In September 2010, I started a software development contract with the Australian Rivers Institute. That first contract, being an integration sub-project of the TRaCK program, is well and truly finished from my end, except for an outstanding journal manuscript. Part of the reviewer feedback quite rightly argued that the submission would have been much stronger with supporting publications that currently haven’t been submitted.
I’ve been naval gazing over whether to keep pushing for a publication of the manuscript or to let it slide. I realised at the end of the PhD that I’m just not that driven to step onto the ‘publish or perish‘ treadmill. That our key users ended up getting value out of the software we built scratches my professional itch sufficiently. Still, the manuscript is written, and It would be nice to have something in a journal to do the research and modelling we conducted on the Daly River in the Northern Territory some justice.
This morning I got feedback from my old boss on the state of the other unpublished papers. It’ll be a while yet, as he’s currently still recovering from the project by sailing around the world. I’m pleased for him and and glad he’s taking all the time he needs to get over the last few months of the project, where he was devoting every waking moment to it.
So, now I’m left in a zone where I’d like to at least wrap things up, and a leave a Web-based paper-trail for anyone interested in my own contribution to TRaCK and the Management Strategy Evaluation software (MSE for short) in particular.
Firstly, I had an interview on my role in TRaCK about mid-way through the project to describe the MSE to other researchers within the institute. Jon the interverwier and I spent quite some time ironing out technical jargon from two very different fields of expertise. For any software engineers reading the interview, be warned that I eventually called good enough knowing that it still sounded a little odd, but that the primary audience wouldn’t appreciate any further corrections to appease my pedantry.
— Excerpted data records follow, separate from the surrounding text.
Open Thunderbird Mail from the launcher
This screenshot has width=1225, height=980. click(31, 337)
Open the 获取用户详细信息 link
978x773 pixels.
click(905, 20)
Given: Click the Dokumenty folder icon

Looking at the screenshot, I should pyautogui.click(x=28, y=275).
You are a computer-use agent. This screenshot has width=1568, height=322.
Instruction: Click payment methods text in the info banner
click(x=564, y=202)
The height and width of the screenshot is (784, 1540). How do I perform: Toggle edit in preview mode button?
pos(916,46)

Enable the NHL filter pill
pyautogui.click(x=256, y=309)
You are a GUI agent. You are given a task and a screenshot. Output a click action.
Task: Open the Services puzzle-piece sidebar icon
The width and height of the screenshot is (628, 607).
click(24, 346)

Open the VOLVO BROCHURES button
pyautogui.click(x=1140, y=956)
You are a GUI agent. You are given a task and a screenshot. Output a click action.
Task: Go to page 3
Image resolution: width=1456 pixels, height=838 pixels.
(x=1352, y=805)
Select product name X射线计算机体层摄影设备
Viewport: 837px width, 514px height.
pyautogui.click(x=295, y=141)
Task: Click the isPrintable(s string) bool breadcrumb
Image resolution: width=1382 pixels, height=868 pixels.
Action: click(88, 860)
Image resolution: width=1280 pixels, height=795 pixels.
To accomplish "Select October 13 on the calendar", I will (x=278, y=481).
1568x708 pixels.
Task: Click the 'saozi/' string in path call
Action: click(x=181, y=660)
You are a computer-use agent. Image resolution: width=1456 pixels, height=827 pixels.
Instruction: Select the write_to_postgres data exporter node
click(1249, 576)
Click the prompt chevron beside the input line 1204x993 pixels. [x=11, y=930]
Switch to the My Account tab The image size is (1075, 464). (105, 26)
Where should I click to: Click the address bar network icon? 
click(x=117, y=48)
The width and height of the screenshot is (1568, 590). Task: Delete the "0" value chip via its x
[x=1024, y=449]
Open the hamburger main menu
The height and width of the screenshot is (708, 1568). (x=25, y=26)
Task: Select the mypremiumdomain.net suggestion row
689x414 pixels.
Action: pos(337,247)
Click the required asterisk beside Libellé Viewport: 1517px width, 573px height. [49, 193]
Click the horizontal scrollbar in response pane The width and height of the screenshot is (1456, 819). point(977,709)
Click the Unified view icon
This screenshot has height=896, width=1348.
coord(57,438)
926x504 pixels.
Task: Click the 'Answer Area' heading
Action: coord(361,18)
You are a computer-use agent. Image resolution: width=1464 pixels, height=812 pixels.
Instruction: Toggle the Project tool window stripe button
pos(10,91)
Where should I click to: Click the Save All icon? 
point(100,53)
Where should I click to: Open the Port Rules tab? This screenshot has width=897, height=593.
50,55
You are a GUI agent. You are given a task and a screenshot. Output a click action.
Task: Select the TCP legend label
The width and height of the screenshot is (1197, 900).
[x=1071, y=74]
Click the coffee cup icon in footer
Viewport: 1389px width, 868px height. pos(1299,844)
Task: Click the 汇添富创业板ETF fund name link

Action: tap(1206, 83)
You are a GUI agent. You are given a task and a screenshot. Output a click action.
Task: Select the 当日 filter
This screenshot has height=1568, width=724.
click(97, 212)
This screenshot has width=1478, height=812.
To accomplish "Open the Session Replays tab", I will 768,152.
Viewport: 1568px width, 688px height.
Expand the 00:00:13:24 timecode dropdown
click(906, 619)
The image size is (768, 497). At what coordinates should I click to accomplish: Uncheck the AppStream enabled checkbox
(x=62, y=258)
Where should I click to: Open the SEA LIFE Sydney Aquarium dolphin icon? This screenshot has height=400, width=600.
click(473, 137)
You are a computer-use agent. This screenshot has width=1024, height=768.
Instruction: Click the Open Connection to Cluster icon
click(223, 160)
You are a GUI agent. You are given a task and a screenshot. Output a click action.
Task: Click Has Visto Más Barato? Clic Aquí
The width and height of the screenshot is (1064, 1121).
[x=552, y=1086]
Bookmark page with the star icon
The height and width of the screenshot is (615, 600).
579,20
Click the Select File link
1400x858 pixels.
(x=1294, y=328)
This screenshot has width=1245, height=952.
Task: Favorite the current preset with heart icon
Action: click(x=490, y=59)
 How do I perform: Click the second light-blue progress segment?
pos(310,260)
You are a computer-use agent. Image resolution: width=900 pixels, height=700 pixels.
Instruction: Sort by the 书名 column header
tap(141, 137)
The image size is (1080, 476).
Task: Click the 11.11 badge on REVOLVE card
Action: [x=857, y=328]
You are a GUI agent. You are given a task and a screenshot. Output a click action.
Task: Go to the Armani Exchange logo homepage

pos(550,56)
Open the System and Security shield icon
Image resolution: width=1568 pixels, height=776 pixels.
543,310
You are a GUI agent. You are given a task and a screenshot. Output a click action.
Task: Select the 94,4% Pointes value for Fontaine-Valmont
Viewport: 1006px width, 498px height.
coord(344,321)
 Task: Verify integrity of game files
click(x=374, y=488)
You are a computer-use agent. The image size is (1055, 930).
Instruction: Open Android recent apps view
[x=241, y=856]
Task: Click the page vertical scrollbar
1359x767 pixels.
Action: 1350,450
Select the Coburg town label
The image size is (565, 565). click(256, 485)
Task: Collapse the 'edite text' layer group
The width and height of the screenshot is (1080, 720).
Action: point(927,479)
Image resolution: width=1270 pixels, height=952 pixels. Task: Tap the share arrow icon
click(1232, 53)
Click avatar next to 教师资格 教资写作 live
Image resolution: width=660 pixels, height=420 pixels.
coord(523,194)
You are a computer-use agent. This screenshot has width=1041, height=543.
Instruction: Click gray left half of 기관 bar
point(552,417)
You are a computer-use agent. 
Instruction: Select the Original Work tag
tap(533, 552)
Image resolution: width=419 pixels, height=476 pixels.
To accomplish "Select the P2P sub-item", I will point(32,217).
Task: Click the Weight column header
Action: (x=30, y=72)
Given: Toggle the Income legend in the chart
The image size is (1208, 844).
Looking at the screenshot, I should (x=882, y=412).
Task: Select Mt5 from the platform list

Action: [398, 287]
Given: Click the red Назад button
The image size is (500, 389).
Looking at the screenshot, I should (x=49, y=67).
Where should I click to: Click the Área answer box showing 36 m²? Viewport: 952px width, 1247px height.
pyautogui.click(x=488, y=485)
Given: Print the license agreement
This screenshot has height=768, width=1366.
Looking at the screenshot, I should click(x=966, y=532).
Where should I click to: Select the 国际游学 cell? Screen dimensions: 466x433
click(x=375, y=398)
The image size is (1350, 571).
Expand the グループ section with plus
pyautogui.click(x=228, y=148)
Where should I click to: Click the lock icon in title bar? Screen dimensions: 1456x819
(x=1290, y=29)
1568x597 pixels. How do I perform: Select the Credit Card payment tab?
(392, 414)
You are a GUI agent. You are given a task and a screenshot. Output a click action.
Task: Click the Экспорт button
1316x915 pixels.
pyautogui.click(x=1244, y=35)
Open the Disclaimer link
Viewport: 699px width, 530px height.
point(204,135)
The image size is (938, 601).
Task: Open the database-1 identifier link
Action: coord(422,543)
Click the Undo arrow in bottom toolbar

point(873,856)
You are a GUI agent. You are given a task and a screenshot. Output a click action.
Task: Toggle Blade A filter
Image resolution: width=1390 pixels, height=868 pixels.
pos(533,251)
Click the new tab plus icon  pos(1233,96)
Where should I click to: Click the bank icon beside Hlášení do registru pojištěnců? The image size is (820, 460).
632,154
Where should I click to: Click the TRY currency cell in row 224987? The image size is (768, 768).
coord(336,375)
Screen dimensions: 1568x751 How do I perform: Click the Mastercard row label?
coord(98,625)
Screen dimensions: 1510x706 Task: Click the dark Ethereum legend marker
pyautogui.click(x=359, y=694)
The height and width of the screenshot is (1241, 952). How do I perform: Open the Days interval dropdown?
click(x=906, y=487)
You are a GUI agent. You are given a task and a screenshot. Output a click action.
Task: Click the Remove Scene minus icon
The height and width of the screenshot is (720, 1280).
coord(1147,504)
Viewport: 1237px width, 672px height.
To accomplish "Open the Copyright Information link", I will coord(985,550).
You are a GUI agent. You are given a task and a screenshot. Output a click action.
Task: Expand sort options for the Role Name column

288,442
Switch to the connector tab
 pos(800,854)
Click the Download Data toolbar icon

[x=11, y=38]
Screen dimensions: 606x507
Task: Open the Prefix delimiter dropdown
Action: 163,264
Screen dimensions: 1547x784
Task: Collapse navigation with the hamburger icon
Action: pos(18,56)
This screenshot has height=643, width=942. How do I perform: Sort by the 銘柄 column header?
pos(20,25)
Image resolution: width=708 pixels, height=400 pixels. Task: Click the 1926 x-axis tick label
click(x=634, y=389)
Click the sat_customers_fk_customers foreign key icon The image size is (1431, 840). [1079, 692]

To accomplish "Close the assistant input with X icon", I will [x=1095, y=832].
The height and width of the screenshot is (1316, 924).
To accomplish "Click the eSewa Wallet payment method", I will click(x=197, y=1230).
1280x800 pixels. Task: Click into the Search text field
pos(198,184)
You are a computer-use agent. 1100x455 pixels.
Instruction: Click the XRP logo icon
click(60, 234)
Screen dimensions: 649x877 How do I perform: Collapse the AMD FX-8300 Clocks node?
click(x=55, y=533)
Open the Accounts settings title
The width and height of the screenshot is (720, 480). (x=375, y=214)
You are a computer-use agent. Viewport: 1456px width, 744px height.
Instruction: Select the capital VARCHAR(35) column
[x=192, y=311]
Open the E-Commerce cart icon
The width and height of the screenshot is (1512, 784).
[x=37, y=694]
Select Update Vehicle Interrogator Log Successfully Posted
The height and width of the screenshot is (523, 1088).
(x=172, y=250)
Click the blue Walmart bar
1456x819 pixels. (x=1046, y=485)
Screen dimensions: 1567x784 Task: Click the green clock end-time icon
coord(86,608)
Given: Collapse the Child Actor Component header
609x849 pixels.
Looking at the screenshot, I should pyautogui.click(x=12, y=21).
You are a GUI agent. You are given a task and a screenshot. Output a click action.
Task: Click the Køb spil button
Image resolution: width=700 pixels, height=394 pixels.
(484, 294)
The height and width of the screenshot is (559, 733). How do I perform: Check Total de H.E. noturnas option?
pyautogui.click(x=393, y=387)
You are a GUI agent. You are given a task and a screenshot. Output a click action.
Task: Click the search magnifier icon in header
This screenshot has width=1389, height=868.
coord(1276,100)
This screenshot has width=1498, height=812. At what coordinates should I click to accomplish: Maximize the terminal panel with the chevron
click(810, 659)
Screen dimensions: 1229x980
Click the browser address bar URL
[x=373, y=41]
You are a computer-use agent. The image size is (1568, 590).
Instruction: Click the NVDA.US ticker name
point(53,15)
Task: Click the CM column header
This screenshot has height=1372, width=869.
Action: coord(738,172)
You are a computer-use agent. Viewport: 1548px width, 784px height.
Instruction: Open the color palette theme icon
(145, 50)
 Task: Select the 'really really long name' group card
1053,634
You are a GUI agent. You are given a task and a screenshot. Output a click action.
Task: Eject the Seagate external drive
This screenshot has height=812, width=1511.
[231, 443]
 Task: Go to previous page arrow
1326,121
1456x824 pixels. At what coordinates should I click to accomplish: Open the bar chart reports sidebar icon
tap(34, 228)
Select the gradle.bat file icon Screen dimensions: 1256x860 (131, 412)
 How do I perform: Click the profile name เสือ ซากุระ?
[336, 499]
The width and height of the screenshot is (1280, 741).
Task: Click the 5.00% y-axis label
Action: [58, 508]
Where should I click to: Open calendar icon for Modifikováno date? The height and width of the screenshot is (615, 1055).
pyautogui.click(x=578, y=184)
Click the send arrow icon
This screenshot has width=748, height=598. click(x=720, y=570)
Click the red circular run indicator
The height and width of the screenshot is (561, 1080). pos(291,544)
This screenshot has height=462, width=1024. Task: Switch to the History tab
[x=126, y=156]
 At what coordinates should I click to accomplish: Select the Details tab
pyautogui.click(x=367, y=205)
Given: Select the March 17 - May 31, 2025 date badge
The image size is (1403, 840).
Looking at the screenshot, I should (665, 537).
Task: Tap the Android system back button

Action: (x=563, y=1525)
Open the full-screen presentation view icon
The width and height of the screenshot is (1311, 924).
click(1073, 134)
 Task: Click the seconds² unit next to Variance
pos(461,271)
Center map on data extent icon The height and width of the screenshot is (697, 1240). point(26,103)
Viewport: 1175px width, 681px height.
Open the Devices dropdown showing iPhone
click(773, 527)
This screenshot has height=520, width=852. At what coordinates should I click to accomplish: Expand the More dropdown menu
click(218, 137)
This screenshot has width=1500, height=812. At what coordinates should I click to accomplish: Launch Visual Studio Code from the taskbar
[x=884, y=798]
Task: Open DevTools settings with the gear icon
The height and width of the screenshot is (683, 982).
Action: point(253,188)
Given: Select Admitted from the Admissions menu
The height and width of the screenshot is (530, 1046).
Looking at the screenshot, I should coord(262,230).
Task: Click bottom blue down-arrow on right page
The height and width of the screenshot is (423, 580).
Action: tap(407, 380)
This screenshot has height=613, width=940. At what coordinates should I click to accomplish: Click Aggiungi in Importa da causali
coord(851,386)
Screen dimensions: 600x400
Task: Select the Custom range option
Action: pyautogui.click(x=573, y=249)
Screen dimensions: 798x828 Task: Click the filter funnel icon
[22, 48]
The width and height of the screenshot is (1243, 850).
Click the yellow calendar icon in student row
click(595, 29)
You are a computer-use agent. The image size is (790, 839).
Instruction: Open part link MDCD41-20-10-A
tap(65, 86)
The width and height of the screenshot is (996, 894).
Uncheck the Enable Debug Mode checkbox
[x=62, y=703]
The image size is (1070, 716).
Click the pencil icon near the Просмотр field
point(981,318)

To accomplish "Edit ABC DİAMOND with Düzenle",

Secondly, here is a thorough final report detailing the MSE software and how it was used in the Daly River catchment in the Northern Territory. It was produced for a target audience of researchers and natural resource managers. As proof that I’m capable of more than just developing software, chapters 2, 3 and Appendix A are my contributions to the report.
Finally, the boss wanted me to cook up an ‘under the hood’ document, describing the software in sufficient detail that a software developer could read the report, pick up the software source, and begin again as quickly as possible. For those wondering what kind of document I’d write on the architecture and design of software when given free reign, this is it.
So there you have it. A few artefacts I can point to after the completion of the project to establish some street-cred with respect to my time on the TRaCK project and the MSE application.